§ **What the task requires**: Return the records verbatim, starting at the line with "Open the hamburger navigation menu" and continuing through the end of the records, both ends included.

§ **Pointing records for text and elements**:
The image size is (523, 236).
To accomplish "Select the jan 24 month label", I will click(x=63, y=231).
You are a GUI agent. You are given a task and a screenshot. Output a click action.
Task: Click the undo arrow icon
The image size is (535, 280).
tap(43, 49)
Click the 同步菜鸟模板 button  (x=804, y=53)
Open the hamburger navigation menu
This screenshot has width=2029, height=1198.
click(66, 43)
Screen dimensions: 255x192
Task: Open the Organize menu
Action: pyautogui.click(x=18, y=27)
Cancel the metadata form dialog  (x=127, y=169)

§ **Output for this task**:
Open the hamburger navigation menu
This screenshot has width=2029, height=1198.
click(66, 43)
Screen dimensions: 255x192
Task: Open the Organize menu
Action: pyautogui.click(x=18, y=27)
Cancel the metadata form dialog  (x=127, y=169)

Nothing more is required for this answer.